* ASSIGNED TASK
Lines from the top of the entries down to the line with "You are a computer-use agent. 1033x646" must be set down exactly as they stand, with both ends retained.
──────── SOURCE RECORDS
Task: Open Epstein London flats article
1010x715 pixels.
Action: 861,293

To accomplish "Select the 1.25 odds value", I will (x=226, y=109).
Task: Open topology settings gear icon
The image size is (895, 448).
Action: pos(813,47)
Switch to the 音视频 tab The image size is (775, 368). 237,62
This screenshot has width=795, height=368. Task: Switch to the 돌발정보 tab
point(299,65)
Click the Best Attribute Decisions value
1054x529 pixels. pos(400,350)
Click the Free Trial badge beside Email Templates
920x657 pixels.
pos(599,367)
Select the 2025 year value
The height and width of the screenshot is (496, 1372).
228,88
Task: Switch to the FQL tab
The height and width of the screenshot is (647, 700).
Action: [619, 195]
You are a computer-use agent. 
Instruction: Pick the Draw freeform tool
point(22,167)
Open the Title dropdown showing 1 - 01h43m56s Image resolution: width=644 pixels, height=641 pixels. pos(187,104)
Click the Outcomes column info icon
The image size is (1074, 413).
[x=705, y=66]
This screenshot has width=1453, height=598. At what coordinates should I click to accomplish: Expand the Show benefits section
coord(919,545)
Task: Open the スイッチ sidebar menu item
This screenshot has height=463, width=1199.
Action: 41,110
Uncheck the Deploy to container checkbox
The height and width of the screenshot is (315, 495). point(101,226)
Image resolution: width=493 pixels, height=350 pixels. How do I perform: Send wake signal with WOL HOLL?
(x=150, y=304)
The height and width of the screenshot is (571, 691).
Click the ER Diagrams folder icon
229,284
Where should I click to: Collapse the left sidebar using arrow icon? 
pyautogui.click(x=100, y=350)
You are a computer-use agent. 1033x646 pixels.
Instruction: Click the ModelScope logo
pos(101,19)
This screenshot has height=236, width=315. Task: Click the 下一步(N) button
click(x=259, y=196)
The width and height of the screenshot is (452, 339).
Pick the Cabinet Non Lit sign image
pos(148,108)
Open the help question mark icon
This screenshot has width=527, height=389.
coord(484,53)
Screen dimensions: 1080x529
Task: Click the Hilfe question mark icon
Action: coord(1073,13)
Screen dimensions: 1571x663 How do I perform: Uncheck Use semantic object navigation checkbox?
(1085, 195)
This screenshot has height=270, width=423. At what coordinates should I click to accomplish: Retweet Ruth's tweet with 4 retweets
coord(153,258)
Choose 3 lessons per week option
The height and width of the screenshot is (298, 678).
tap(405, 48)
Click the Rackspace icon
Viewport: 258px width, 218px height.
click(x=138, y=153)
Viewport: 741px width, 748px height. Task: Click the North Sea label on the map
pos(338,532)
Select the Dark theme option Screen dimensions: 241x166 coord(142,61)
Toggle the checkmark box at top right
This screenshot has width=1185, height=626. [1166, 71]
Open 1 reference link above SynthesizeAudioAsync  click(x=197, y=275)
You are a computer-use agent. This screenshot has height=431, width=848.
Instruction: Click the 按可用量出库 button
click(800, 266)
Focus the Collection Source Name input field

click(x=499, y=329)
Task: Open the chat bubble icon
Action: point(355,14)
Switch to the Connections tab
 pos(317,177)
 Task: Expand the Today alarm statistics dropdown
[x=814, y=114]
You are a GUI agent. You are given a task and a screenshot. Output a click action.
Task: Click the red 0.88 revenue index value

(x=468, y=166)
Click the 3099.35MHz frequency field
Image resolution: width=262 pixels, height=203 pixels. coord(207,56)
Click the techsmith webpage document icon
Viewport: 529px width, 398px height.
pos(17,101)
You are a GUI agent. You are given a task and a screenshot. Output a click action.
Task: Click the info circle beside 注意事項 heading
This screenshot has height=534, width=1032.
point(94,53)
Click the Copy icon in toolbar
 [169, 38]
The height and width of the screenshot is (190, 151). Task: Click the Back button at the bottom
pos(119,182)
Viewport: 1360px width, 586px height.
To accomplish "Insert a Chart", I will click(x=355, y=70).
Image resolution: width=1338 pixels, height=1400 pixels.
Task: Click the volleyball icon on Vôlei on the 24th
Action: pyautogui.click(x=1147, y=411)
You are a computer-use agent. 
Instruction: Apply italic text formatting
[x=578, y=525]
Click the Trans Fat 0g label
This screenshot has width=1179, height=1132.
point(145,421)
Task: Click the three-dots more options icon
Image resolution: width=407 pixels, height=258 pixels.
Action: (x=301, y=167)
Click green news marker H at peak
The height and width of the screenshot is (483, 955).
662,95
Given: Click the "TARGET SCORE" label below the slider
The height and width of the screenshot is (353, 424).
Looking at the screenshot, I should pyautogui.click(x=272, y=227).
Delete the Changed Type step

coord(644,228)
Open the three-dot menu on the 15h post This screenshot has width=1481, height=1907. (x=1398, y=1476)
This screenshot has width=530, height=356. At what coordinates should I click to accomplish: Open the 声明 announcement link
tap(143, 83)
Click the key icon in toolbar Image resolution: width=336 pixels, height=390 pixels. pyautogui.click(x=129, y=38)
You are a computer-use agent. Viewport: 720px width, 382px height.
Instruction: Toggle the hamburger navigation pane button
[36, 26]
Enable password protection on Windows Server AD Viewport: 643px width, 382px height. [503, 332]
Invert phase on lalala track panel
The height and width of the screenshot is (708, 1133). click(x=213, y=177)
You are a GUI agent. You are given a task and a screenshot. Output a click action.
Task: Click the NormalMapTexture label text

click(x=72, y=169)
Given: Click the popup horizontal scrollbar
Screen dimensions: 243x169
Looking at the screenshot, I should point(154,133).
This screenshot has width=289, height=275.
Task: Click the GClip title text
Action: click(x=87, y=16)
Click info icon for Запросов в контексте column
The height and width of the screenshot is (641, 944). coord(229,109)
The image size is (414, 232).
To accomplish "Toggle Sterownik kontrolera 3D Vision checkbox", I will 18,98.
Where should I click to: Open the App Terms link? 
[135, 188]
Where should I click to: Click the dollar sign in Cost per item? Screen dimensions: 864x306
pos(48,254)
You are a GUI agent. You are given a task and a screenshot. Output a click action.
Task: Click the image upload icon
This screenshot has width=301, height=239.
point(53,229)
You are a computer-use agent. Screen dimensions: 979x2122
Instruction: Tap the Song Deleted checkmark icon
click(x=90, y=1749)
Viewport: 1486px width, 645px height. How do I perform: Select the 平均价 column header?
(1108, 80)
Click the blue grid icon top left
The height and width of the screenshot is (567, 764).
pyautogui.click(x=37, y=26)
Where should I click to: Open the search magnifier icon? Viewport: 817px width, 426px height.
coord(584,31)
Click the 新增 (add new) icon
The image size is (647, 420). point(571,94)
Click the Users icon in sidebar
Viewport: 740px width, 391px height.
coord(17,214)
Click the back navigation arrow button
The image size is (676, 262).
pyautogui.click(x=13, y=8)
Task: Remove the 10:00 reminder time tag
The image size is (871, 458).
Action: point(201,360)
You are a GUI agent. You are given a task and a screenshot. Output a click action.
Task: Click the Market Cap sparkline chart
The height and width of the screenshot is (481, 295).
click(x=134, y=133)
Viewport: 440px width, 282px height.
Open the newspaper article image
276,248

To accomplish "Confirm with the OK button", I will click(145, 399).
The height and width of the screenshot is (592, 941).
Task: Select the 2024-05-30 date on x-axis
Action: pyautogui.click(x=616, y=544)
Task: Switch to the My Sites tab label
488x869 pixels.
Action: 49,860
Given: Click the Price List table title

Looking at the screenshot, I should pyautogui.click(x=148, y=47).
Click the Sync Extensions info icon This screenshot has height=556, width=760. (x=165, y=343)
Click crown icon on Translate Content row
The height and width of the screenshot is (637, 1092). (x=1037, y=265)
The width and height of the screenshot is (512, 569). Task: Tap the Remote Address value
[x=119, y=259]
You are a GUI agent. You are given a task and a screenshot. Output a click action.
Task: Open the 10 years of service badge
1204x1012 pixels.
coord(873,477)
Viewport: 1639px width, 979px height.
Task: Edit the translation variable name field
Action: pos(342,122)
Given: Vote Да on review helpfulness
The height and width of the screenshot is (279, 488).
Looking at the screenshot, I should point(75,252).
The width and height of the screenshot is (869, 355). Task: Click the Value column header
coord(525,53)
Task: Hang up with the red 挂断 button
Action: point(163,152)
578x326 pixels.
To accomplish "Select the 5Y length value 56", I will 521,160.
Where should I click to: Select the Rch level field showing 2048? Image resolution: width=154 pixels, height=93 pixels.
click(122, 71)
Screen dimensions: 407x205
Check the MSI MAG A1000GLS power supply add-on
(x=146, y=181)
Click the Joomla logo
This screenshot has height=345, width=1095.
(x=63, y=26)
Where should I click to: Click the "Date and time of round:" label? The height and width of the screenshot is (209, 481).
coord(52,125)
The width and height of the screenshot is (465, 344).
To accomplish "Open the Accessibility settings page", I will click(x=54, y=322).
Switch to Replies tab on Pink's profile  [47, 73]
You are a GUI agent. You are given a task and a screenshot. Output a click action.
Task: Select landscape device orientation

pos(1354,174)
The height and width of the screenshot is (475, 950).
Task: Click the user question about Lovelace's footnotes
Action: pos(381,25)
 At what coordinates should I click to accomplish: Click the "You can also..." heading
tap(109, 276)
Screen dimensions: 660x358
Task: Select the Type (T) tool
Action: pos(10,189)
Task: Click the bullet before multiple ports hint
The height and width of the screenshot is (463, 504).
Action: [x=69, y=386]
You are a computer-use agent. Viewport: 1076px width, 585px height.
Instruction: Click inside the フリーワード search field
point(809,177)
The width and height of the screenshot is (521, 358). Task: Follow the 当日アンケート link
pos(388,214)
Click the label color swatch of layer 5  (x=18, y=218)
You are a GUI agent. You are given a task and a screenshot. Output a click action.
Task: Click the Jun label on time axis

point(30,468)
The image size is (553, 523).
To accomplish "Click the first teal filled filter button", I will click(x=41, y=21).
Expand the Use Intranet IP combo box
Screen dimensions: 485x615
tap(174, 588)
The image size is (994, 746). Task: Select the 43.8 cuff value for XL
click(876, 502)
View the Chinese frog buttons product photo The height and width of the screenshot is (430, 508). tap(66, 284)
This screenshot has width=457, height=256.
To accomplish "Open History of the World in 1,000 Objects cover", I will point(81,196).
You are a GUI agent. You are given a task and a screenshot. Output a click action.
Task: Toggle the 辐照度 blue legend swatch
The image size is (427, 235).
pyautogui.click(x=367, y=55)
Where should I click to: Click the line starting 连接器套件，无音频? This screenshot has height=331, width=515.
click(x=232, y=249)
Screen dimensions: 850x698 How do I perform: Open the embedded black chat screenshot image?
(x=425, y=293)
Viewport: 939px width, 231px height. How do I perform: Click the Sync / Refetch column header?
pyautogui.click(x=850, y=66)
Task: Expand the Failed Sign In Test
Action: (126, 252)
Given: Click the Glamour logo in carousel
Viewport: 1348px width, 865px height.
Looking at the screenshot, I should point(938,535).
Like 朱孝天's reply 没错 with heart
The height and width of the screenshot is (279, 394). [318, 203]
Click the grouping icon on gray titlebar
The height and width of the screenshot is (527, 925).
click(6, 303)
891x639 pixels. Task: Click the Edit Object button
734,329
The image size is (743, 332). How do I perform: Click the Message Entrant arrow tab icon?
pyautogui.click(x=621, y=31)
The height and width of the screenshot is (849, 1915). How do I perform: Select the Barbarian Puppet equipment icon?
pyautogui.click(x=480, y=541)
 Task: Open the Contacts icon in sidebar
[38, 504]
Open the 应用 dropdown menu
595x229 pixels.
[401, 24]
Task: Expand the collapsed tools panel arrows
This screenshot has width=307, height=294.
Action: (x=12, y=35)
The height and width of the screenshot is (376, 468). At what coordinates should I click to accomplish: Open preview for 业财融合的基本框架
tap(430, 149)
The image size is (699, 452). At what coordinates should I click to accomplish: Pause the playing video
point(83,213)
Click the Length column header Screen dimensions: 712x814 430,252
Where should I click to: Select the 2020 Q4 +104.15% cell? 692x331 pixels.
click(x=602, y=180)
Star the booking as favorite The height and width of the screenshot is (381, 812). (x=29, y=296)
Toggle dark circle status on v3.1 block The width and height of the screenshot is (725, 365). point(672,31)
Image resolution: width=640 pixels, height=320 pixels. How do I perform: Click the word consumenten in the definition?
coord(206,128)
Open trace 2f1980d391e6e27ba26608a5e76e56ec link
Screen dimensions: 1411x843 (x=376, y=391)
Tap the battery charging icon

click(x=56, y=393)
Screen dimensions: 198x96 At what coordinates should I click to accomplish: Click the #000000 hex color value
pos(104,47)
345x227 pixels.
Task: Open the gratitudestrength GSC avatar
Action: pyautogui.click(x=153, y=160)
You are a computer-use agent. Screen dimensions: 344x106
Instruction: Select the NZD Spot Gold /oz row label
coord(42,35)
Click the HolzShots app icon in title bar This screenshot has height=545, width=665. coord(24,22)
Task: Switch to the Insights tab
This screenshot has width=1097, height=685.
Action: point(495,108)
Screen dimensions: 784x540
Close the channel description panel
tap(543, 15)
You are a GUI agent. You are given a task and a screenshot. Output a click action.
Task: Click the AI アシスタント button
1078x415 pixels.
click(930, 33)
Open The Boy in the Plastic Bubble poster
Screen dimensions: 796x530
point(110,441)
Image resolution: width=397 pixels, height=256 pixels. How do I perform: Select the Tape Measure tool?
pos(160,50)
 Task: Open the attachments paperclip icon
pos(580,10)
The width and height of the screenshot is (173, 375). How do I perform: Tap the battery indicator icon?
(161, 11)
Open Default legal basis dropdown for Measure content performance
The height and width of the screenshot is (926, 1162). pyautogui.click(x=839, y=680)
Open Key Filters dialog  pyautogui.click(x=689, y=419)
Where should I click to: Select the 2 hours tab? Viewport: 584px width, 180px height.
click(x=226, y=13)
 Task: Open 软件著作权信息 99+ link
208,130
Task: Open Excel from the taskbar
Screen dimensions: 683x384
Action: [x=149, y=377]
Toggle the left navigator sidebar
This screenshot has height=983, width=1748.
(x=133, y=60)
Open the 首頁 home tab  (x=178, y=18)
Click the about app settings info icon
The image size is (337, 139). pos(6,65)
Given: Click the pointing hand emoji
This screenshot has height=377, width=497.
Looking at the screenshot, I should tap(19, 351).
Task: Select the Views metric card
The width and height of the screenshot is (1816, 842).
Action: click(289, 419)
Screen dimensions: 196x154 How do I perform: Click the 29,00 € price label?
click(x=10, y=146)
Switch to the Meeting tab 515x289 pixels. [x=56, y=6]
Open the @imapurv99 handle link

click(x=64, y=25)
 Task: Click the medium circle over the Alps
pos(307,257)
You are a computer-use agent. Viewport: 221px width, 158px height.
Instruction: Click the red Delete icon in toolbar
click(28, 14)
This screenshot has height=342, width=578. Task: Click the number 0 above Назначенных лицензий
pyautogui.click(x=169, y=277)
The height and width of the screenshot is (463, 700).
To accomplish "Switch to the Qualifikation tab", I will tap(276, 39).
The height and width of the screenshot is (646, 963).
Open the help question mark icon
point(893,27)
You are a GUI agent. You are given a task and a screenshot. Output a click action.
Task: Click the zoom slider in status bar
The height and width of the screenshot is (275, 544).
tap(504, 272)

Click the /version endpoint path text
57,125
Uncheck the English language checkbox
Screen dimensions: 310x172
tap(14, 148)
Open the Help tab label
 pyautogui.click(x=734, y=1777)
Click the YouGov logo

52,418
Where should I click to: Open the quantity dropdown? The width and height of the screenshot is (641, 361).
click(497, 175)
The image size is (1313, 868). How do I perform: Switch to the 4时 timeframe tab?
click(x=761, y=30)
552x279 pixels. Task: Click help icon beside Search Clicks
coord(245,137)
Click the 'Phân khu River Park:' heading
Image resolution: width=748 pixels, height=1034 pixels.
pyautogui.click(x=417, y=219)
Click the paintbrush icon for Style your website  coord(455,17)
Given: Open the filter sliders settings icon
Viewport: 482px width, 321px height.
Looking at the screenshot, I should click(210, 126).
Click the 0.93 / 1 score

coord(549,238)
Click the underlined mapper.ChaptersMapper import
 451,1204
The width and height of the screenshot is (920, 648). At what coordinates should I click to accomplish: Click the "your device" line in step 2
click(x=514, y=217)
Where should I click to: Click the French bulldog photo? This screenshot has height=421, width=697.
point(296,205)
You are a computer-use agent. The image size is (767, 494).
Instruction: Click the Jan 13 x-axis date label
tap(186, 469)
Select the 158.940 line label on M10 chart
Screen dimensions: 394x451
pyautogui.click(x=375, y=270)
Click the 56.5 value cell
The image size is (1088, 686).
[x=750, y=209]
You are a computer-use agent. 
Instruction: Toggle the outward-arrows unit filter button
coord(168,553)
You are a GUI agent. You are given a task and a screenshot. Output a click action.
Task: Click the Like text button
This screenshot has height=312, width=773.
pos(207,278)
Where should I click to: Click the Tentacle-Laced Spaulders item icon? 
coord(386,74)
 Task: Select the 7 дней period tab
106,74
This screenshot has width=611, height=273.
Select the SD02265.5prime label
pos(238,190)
────────────────
* RESULT OF THE EXERCISE
Task: Open Epstein London flats article
1010x715 pixels.
Action: 861,293

To accomplish "Select the 1.25 odds value", I will (x=226, y=109).
Task: Open topology settings gear icon
The image size is (895, 448).
Action: pos(813,47)
Switch to the 音视频 tab The image size is (775, 368). 237,62
This screenshot has width=795, height=368. Task: Switch to the 돌발정보 tab
point(299,65)
Click the Best Attribute Decisions value
1054x529 pixels. pos(400,350)
Click the Free Trial badge beside Email Templates
920x657 pixels.
pos(599,367)
Select the 2025 year value
The height and width of the screenshot is (496, 1372).
228,88
Task: Switch to the FQL tab
The height and width of the screenshot is (647, 700).
Action: [619, 195]
You are a computer-use agent. 
Instruction: Pick the Draw freeform tool
point(22,167)
Open the Title dropdown showing 1 - 01h43m56s Image resolution: width=644 pixels, height=641 pixels. pos(187,104)
Click the Outcomes column info icon
The image size is (1074, 413).
[x=705, y=66]
This screenshot has width=1453, height=598. At what coordinates should I click to accomplish: Expand the Show benefits section
coord(919,545)
Task: Open the スイッチ sidebar menu item
This screenshot has height=463, width=1199.
Action: 41,110
Uncheck the Deploy to container checkbox
The height and width of the screenshot is (315, 495). point(101,226)
Image resolution: width=493 pixels, height=350 pixels. How do I perform: Send wake signal with WOL HOLL?
(x=150, y=304)
The height and width of the screenshot is (571, 691).
Click the ER Diagrams folder icon
229,284
Where should I click to: Collapse the left sidebar using arrow icon? 
pyautogui.click(x=100, y=350)
You are a computer-use agent. 1033x646 pixels.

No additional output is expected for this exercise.